[Opening Selected excerpt section]
That project may sound paranoid, but I've got proof. The stars of this film -- co-producers Mary-Kate and Ashley Olsen -- have built a $1 billion entertainment empire since breaking into show business as nine-month-olds on the ABC situation comedy "Full House." Now 17,

these wraithlike twins with enormous, Keene-painting eyes have a "fashion and lifestyle collection" sold at

Wal-Mart, which is equally adept

at taking over the country.

The Hollywood-bred sisters have also performed in dozens of previous movies that went straight to video. For better or for worse, New York Minute has made it to the big screen. Directed by Dennie Gordon from a script by three similarly unknown people, it's a screwball comedy on steroids about siblings in peril.

Jane (Ashley) and Roxy (Mary-Kate) Ryan feud, flee bad guys, fall in love with good guys, and finally realize it's important to "always be true to yourself." That's actually only a quote from the Daily Thought section on the official Olsen website, which promotes their cool clothing, cosmetics and interior-decoration products. The true moral of the motion picture is seemingly that blood's thicker than, um, mascara.

The young ladies, who live with their single dad and attend high school in suburbia, are polar opposites engaged in a familiar odd-couple dynamic. They look almost exactly alike but feel disdain for each other's tastes and 'tudes. All the action takes place on one particular day, when their separate plans converge in a series of joint encounters with madcap mayhem.

Jane's an uptight control freak whose tidy pink bedroom features a George W. Bush bobble-head doll and a framed photograph of Arnold Schwarzenegger. This Republican subplot never goes anywhere. Her goal is to win a scholarship to study at Oxford by giving a speech before the committee that chooses between competing applicants.
[Closing Selected excerpt section]
Work order
Continue the review of New York Minute, starting after its last sentence.
[Opening Data shown section]
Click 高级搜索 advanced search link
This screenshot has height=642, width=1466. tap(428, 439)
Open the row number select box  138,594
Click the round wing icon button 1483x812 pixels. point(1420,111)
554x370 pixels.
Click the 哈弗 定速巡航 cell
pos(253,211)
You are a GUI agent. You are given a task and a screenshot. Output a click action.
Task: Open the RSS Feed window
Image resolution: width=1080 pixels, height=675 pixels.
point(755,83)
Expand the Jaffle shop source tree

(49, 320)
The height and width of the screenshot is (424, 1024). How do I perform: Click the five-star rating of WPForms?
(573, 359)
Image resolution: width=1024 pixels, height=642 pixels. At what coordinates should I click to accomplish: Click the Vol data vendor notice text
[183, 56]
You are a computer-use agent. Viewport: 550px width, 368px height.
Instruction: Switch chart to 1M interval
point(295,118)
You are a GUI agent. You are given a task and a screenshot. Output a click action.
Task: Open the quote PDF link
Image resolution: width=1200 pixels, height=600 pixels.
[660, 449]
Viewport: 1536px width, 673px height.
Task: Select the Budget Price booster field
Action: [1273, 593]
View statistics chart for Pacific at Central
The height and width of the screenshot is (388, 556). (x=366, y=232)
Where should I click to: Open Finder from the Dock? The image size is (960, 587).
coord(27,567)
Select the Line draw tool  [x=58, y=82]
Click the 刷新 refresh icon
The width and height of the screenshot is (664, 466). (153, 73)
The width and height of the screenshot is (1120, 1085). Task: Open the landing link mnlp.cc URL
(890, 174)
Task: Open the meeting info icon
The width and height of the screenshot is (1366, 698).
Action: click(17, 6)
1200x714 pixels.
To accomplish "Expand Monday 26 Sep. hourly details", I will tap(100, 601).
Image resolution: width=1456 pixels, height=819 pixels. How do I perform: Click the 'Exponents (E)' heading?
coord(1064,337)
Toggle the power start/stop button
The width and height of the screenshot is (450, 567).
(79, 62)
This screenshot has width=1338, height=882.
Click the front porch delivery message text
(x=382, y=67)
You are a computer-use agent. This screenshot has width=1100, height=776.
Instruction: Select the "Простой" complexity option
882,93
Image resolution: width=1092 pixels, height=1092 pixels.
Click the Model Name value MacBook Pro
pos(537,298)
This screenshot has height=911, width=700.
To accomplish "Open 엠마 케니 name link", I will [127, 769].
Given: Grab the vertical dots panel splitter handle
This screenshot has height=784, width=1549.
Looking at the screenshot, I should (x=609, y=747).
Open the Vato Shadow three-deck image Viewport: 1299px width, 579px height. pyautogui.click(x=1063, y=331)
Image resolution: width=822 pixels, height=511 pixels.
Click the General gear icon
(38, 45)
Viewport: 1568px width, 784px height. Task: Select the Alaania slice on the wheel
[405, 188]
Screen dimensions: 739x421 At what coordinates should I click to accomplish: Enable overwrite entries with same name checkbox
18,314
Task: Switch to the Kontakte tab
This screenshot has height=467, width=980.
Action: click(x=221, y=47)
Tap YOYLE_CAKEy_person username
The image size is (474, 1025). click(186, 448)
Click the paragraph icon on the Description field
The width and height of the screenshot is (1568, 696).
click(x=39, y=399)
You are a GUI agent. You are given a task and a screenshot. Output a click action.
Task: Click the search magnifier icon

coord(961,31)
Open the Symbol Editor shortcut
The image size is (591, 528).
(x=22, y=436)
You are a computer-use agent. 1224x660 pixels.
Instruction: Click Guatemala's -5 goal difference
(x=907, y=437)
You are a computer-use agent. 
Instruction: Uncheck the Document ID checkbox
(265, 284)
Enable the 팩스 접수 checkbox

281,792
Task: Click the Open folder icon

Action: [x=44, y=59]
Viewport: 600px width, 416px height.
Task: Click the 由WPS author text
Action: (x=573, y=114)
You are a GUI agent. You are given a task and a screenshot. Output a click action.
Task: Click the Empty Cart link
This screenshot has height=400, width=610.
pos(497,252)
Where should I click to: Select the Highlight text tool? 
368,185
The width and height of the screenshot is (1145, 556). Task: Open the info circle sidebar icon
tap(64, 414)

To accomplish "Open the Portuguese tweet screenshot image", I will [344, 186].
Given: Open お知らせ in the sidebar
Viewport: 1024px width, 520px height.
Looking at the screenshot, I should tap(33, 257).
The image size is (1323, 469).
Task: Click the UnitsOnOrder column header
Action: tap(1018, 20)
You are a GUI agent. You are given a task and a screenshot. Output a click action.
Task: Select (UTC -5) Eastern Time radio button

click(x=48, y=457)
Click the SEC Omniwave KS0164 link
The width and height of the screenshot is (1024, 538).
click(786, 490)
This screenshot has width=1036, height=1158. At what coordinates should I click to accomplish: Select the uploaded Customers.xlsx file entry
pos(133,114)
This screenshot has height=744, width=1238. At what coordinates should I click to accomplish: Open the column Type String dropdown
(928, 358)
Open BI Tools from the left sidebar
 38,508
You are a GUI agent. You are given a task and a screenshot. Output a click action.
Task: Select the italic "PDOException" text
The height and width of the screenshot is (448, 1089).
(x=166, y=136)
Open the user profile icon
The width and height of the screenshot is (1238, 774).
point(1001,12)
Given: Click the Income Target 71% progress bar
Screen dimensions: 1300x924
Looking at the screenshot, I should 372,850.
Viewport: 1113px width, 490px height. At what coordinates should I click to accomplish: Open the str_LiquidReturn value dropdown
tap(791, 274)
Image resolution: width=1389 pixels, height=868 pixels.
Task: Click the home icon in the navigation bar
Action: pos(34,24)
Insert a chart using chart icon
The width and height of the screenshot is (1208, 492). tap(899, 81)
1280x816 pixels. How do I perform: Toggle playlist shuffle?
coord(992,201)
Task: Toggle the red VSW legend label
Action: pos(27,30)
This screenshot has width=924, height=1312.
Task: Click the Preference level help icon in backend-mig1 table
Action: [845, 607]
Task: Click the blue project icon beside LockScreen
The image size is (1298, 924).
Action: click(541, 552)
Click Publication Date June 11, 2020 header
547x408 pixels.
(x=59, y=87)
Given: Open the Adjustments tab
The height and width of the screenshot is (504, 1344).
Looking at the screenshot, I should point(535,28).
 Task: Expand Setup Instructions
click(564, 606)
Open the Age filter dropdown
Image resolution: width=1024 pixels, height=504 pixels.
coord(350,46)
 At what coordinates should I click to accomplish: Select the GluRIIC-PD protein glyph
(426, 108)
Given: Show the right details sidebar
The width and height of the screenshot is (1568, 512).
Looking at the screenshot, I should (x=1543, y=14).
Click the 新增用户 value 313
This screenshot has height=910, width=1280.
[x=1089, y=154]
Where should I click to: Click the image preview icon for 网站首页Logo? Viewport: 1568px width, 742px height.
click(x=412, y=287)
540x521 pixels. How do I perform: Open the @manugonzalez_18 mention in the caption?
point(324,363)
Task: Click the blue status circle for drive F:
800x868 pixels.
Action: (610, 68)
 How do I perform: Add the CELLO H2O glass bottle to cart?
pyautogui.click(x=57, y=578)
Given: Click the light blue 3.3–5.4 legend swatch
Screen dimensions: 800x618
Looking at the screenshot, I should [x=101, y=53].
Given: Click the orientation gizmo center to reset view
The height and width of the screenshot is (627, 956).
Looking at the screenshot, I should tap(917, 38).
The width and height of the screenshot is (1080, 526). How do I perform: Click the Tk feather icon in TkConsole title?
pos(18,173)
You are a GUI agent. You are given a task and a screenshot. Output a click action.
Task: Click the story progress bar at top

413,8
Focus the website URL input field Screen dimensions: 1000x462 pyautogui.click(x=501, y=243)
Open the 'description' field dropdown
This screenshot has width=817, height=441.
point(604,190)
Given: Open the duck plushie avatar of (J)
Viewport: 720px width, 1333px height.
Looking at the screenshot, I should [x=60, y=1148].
[Closing Data shown section]
Task response
An aspiring drummer with a preference for squalor, Roxy hopes to slip her demo tape to record-company moguls at an outdoor music-video shoot for the punk band Simple Plan. This means skipping classes, which she's done many times before. A zealous truant officer -- played by the wonderful Eugene Levy of A Mighty Wind fame -- is obsessed with catching her in the act.

While squabbling on a Long Island Railroad ride into Manhattan, Jane and Roxy accidentally drench a fellow passenger ("Saturday Night Live" comic Darrell Hammond) with their beverages. He keeps popping back into the proceedings at unexpected moments, as does a hunky bike messenger (Riley Smith) who finds Jane quite attractive. Coincidences abound. Many are exceedingly far-fetched.

A villainous buffoon (Andy Richter, the former Conan O'Brien sidekick) begins chasing the siblings after one of his criminal associates, evading the police, tosses a valuable microchip into Roxy's handbag. This character, the adopted white-bread son of an Asian family, speaks with a fake Chinese accent -- among the less humorous touches in a story that tries way too hard to deliver the gags. Other ethnic groups are periodically stereotyped in this fruitless effort.

In an early sequence, we learn that Jane speaks fluent Mandarin and Roxy's a Jiu-Jitsu expert with Crouching Tiger finesse. No matter. These throwaway details never resurface.

Still trying to get to their respective destinations and evade their pursuers, the girls duck uninvited into the hotel room of a U.S. Senator (Andrea Martin, like Levy a "Second City" alum). There, they meet her son (Jared Padalecki), who takes a fancy to Roxy. Before long, though, the intrepid twins are on the lam again, this time with the politician's little frou-frou dog in tow.

The chase scenes wind through taxicabs, limos, Winnebagos, subway stations and sewers as the feisty heroines navigate the island from above and beneath during an improbably frenetic afternoon. But the thrill of cinematic sightseeing in my hometown (Isn't that the hospital where I was born?) lasts only until the closing credits reveal that much of New York Minute was filmed in Toronto. Oh, Big Apple, why can't you be true to yourself?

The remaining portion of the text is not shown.